# Exercise aim
Every line in the data below that holds "calendar" should be found and copied.
════════════════
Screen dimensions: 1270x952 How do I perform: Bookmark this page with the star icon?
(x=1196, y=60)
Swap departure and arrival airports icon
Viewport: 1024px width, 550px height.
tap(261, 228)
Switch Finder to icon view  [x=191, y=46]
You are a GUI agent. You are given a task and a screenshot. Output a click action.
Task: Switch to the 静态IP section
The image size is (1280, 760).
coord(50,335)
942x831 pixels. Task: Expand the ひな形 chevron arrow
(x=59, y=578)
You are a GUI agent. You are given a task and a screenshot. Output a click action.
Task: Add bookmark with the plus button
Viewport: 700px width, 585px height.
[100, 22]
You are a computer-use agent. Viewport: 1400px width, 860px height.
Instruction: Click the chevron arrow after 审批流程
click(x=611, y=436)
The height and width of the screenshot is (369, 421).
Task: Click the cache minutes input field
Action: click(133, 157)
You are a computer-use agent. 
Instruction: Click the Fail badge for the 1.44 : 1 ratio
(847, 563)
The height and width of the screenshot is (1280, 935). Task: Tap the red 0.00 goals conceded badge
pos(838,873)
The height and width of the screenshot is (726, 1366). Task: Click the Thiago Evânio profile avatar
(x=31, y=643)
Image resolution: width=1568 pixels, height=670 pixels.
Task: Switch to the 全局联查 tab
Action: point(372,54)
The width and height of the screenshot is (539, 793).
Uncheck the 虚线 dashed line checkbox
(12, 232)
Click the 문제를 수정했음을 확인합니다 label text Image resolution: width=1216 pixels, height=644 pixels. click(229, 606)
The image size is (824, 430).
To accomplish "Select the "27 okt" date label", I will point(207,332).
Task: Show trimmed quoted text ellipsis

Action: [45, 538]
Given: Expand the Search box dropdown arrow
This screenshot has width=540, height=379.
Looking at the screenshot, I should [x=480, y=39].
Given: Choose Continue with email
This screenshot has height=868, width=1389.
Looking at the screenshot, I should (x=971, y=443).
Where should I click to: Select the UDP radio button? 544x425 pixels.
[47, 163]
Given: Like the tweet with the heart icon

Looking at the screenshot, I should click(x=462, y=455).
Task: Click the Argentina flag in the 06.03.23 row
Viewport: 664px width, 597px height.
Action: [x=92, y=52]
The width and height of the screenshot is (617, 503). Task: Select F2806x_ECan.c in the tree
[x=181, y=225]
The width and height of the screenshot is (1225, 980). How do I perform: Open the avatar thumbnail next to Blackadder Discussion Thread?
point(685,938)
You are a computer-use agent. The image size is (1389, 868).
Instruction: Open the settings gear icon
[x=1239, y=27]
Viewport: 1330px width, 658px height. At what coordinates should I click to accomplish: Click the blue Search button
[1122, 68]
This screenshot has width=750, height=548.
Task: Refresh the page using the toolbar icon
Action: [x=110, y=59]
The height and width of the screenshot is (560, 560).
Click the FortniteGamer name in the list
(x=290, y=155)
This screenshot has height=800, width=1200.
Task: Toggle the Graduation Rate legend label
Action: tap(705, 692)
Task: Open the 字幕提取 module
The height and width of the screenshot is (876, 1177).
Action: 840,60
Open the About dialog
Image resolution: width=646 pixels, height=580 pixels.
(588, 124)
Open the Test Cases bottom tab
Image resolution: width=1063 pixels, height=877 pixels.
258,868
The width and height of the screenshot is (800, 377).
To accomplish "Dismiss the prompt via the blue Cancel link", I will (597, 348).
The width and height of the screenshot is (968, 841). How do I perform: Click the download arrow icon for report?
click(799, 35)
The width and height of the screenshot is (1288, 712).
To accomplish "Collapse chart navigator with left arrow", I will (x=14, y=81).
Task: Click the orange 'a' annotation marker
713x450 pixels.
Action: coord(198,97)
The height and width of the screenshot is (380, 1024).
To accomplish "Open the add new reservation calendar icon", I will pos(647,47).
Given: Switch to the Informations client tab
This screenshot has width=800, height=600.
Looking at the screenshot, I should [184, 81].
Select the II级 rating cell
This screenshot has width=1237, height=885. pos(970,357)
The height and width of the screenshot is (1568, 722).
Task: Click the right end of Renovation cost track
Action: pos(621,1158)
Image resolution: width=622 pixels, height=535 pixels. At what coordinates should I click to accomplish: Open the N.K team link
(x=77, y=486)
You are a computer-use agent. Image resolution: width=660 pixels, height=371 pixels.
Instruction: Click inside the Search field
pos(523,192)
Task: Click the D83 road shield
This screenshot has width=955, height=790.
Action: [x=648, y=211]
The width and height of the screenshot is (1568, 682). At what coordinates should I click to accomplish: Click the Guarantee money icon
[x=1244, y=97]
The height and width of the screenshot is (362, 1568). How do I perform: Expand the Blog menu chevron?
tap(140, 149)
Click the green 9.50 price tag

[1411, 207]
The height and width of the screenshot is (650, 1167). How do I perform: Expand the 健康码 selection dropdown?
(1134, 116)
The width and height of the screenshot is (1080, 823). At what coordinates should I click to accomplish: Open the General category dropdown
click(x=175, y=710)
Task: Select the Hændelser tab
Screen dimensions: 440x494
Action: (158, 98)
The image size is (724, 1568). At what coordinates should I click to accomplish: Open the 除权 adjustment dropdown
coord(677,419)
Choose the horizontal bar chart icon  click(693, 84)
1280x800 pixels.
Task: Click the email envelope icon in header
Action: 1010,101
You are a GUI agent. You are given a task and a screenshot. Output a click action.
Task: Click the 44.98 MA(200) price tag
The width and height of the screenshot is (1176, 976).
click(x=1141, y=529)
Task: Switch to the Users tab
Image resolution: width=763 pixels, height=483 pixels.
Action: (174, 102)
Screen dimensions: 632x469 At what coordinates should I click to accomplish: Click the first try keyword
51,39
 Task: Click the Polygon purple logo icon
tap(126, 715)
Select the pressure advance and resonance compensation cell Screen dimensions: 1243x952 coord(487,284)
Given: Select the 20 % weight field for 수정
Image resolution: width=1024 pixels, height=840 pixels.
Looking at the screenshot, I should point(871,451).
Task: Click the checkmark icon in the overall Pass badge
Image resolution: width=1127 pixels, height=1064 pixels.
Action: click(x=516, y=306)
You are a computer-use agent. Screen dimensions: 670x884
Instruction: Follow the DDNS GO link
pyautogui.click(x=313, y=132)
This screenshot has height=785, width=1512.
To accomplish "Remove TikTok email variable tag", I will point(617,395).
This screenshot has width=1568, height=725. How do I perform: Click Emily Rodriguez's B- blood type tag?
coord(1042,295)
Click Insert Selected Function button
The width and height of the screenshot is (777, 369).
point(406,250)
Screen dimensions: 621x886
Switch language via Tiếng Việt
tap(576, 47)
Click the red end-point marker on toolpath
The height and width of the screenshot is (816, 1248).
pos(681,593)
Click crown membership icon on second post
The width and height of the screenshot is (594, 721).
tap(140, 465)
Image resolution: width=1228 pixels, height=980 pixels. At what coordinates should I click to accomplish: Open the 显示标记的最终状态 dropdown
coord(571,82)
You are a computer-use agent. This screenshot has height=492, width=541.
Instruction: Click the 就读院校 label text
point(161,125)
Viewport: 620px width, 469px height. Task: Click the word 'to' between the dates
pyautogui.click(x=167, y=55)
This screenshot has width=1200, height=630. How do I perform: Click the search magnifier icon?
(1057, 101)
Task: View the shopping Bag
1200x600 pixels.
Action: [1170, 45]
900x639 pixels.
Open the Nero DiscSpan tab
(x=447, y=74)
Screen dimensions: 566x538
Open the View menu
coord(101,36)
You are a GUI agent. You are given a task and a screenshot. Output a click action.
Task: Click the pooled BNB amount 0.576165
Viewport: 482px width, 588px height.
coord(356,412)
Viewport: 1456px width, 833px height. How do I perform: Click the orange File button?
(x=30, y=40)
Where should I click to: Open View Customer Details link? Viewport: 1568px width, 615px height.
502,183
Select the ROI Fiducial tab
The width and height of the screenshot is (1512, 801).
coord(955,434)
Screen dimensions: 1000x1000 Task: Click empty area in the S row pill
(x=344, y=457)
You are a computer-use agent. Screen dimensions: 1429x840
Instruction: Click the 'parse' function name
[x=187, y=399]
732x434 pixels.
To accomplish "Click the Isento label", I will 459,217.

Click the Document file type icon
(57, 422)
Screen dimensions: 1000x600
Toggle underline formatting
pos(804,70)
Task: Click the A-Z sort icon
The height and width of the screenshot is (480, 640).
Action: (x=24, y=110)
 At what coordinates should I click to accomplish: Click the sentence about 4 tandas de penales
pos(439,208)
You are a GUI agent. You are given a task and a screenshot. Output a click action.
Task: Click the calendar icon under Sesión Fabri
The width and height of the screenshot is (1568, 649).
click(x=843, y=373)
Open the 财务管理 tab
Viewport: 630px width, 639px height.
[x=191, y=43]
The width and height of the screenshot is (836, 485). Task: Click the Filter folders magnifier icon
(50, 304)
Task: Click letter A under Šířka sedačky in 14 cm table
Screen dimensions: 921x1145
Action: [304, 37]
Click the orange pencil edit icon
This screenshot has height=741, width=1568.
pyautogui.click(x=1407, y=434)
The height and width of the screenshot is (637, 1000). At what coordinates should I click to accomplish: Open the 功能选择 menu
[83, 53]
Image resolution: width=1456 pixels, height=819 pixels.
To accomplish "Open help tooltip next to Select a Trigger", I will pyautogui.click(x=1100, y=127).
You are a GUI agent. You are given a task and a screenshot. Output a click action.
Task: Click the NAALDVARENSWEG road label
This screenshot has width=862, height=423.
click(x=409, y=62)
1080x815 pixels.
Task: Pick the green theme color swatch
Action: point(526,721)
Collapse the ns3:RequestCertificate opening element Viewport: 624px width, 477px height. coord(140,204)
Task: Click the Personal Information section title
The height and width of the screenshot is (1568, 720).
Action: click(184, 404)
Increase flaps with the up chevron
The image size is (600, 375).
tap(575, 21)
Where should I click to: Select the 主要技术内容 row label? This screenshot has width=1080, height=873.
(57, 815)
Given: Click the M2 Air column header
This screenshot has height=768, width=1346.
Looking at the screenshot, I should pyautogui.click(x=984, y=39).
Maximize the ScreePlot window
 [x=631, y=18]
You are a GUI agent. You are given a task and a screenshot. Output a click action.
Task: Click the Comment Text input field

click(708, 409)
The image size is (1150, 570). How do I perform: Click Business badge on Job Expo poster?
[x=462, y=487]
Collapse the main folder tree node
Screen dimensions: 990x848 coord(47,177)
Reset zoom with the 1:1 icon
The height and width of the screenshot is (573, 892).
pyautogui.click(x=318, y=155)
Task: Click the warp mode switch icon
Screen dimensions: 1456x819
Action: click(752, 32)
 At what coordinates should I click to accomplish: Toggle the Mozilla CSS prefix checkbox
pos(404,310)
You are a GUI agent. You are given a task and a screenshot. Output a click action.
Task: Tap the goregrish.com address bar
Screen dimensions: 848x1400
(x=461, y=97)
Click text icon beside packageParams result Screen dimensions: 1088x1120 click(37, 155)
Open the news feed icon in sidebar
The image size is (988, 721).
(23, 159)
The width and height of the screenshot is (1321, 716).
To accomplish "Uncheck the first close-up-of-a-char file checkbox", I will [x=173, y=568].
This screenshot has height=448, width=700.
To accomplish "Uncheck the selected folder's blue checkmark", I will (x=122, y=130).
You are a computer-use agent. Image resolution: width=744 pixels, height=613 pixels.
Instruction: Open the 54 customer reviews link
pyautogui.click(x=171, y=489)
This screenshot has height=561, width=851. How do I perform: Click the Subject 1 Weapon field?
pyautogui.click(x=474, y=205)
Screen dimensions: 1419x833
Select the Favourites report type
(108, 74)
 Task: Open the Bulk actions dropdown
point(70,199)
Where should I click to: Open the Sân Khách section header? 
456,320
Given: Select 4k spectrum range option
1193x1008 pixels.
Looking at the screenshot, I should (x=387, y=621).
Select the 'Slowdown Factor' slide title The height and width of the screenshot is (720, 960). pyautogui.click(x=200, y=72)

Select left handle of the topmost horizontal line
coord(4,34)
════════════════
# Reply to the task
To accomplish "Open the add new reservation calendar icon", I will pos(647,47).
Task: Click the calendar icon under Sesión Fabri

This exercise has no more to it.